### TO-DO ITEM
Can you write out every one of the lines below again, word for word?
*** Opening of MATERIAL SHOWN ***
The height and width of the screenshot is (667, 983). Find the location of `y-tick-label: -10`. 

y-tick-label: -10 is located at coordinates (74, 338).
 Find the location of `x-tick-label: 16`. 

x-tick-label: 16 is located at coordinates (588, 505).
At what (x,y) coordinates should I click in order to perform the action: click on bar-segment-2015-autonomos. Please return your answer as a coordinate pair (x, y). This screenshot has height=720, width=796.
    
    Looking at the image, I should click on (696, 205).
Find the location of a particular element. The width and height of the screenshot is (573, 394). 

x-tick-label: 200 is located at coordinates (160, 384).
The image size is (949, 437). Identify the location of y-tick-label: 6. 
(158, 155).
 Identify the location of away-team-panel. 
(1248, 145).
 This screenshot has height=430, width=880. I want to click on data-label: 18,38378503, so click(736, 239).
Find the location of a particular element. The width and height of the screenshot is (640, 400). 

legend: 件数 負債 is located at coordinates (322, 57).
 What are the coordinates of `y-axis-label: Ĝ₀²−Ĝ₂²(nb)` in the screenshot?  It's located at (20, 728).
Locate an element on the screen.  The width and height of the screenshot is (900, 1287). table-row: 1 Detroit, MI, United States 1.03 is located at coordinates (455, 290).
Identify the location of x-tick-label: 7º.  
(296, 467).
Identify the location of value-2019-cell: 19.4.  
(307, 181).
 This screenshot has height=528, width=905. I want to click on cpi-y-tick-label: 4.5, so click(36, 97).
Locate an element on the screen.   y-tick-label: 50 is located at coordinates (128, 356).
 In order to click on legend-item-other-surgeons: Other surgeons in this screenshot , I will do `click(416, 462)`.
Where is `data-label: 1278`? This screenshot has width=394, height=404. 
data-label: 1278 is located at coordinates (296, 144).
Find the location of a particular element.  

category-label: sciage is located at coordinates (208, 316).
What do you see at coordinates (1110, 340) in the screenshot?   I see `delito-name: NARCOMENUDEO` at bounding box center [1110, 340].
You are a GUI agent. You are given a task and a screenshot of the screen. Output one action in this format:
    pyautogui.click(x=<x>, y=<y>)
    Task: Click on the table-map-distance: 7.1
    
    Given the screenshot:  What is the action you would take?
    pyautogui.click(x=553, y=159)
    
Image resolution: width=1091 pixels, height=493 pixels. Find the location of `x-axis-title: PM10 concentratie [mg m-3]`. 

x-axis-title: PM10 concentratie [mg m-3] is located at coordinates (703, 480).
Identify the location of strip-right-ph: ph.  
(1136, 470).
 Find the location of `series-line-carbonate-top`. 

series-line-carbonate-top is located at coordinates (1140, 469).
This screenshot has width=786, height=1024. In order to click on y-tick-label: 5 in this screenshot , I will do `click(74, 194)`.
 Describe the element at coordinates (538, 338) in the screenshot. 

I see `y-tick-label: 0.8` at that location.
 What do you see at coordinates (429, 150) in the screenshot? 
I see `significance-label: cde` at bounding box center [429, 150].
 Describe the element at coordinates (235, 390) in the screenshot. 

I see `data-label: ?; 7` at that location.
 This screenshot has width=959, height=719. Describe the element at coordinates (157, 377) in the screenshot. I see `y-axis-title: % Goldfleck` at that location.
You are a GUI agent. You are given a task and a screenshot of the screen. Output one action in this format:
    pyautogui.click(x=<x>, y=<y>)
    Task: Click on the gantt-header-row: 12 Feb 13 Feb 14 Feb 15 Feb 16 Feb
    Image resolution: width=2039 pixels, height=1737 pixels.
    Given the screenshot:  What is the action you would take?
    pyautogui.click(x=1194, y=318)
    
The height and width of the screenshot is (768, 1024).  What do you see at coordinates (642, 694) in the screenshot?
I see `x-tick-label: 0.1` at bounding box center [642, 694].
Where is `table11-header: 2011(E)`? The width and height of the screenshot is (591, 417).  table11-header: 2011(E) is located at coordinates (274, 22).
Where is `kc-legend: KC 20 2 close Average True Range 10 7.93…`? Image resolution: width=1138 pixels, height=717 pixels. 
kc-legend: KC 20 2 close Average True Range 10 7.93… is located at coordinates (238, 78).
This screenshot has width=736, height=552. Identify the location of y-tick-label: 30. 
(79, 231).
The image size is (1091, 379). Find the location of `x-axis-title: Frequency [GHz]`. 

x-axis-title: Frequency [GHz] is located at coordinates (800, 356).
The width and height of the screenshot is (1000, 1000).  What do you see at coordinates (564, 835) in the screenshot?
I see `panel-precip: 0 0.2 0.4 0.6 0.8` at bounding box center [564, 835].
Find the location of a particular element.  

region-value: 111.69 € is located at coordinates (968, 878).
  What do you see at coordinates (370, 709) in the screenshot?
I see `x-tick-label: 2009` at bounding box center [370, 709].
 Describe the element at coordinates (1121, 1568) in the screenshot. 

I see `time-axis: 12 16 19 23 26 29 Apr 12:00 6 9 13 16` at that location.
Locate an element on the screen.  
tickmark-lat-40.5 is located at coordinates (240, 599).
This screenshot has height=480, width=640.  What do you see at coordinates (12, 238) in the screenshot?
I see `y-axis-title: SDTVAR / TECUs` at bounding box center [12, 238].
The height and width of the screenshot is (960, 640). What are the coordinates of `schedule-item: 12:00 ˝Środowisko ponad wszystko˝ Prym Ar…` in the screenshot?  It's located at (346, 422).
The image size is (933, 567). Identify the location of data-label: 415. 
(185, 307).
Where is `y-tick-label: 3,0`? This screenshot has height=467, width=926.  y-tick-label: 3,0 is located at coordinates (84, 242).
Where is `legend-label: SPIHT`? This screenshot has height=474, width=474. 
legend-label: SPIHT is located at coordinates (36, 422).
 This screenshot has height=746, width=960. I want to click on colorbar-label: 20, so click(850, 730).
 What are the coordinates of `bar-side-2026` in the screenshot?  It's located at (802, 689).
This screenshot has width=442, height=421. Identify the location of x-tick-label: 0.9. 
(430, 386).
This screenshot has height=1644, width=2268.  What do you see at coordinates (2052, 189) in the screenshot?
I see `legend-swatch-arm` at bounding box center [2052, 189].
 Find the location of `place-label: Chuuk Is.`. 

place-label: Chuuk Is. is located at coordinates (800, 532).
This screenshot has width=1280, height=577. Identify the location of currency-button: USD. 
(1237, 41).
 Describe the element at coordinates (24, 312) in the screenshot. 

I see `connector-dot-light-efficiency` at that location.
*** Close of MATERIAL SHOWN ***
### RESULT OF THE TASK
The height and width of the screenshot is (667, 983). Find the location of `y-tick-label: -10`. 

y-tick-label: -10 is located at coordinates (74, 338).
 Find the location of `x-tick-label: 16`. 

x-tick-label: 16 is located at coordinates (588, 505).
At what (x,y) coordinates should I click in order to perform the action: click on bar-segment-2015-autonomos. Please return your answer as a coordinate pair (x, y). This screenshot has height=720, width=796.
    
    Looking at the image, I should click on (696, 205).
Find the location of a particular element. The width and height of the screenshot is (573, 394). 

x-tick-label: 200 is located at coordinates (160, 384).
The image size is (949, 437). Identify the location of y-tick-label: 6. 
(158, 155).
 Identify the location of away-team-panel. 
(1248, 145).
 This screenshot has height=430, width=880. I want to click on data-label: 18,38378503, so click(736, 239).
Find the location of a particular element. The width and height of the screenshot is (640, 400). 

legend: 件数 負債 is located at coordinates (322, 57).
 What are the coordinates of `y-axis-label: Ĝ₀²−Ĝ₂²(nb)` in the screenshot?  It's located at (20, 728).
Locate an element on the screen.  The width and height of the screenshot is (900, 1287). table-row: 1 Detroit, MI, United States 1.03 is located at coordinates (455, 290).
Identify the location of x-tick-label: 7º.  
(296, 467).
Identify the location of value-2019-cell: 19.4.  
(307, 181).
 This screenshot has height=528, width=905. I want to click on cpi-y-tick-label: 4.5, so click(36, 97).
Locate an element on the screen.   y-tick-label: 50 is located at coordinates (128, 356).
 In order to click on legend-item-other-surgeons: Other surgeons in this screenshot , I will do `click(416, 462)`.
Where is `data-label: 1278`? This screenshot has width=394, height=404. 
data-label: 1278 is located at coordinates (296, 144).
Find the location of a particular element.  

category-label: sciage is located at coordinates (208, 316).
What do you see at coordinates (1110, 340) in the screenshot?   I see `delito-name: NARCOMENUDEO` at bounding box center [1110, 340].
You are a GUI agent. You are given a task and a screenshot of the screen. Output one action in this format:
    pyautogui.click(x=<x>, y=<y>)
    Task: Click on the table-map-distance: 7.1
    
    Given the screenshot:  What is the action you would take?
    pyautogui.click(x=553, y=159)
    
Image resolution: width=1091 pixels, height=493 pixels. Find the location of `x-axis-title: PM10 concentratie [mg m-3]`. 

x-axis-title: PM10 concentratie [mg m-3] is located at coordinates (703, 480).
Identify the location of strip-right-ph: ph.  
(1136, 470).
 Find the location of `series-line-carbonate-top`. 

series-line-carbonate-top is located at coordinates (1140, 469).
This screenshot has width=786, height=1024. In order to click on y-tick-label: 5 in this screenshot , I will do `click(74, 194)`.
 Describe the element at coordinates (538, 338) in the screenshot. 

I see `y-tick-label: 0.8` at that location.
 What do you see at coordinates (429, 150) in the screenshot? 
I see `significance-label: cde` at bounding box center [429, 150].
 Describe the element at coordinates (235, 390) in the screenshot. 

I see `data-label: ?; 7` at that location.
 This screenshot has width=959, height=719. Describe the element at coordinates (157, 377) in the screenshot. I see `y-axis-title: % Goldfleck` at that location.
You are a GUI agent. You are given a task and a screenshot of the screen. Output one action in this format:
    pyautogui.click(x=<x>, y=<y>)
    Task: Click on the gantt-header-row: 12 Feb 13 Feb 14 Feb 15 Feb 16 Feb
    Image resolution: width=2039 pixels, height=1737 pixels.
    Given the screenshot:  What is the action you would take?
    pyautogui.click(x=1194, y=318)
    
The height and width of the screenshot is (768, 1024).  What do you see at coordinates (642, 694) in the screenshot?
I see `x-tick-label: 0.1` at bounding box center [642, 694].
Where is `table11-header: 2011(E)`? The width and height of the screenshot is (591, 417).  table11-header: 2011(E) is located at coordinates (274, 22).
Where is `kc-legend: KC 20 2 close Average True Range 10 7.93…`? Image resolution: width=1138 pixels, height=717 pixels. 
kc-legend: KC 20 2 close Average True Range 10 7.93… is located at coordinates (238, 78).
This screenshot has width=736, height=552. Identify the location of y-tick-label: 30. 
(79, 231).
The image size is (1091, 379). Find the location of `x-axis-title: Frequency [GHz]`. 

x-axis-title: Frequency [GHz] is located at coordinates (800, 356).
The width and height of the screenshot is (1000, 1000).  What do you see at coordinates (564, 835) in the screenshot?
I see `panel-precip: 0 0.2 0.4 0.6 0.8` at bounding box center [564, 835].
Find the location of a particular element.  

region-value: 111.69 € is located at coordinates (968, 878).
  What do you see at coordinates (370, 709) in the screenshot?
I see `x-tick-label: 2009` at bounding box center [370, 709].
 Describe the element at coordinates (1121, 1568) in the screenshot. 

I see `time-axis: 12 16 19 23 26 29 Apr 12:00 6 9 13 16` at that location.
Locate an element on the screen.  
tickmark-lat-40.5 is located at coordinates (240, 599).
This screenshot has height=480, width=640.  What do you see at coordinates (12, 238) in the screenshot?
I see `y-axis-title: SDTVAR / TECUs` at bounding box center [12, 238].
The height and width of the screenshot is (960, 640). What are the coordinates of `schedule-item: 12:00 ˝Środowisko ponad wszystko˝ Prym Ar…` in the screenshot?  It's located at (346, 422).
The image size is (933, 567). Identify the location of data-label: 415. 
(185, 307).
Where is `y-tick-label: 3,0`? This screenshot has height=467, width=926.  y-tick-label: 3,0 is located at coordinates (84, 242).
Where is `legend-label: SPIHT`? This screenshot has height=474, width=474. 
legend-label: SPIHT is located at coordinates (36, 422).
 This screenshot has height=746, width=960. I want to click on colorbar-label: 20, so click(850, 730).
 What are the coordinates of `bar-side-2026` in the screenshot?  It's located at (802, 689).
This screenshot has width=442, height=421. Identify the location of x-tick-label: 0.9. 
(430, 386).
This screenshot has height=1644, width=2268.  What do you see at coordinates (2052, 189) in the screenshot?
I see `legend-swatch-arm` at bounding box center [2052, 189].
 Find the location of `place-label: Chuuk Is.`. 

place-label: Chuuk Is. is located at coordinates (800, 532).
This screenshot has width=1280, height=577. Identify the location of currency-button: USD. 
(1237, 41).
 Describe the element at coordinates (24, 312) in the screenshot. 

I see `connector-dot-light-efficiency` at that location.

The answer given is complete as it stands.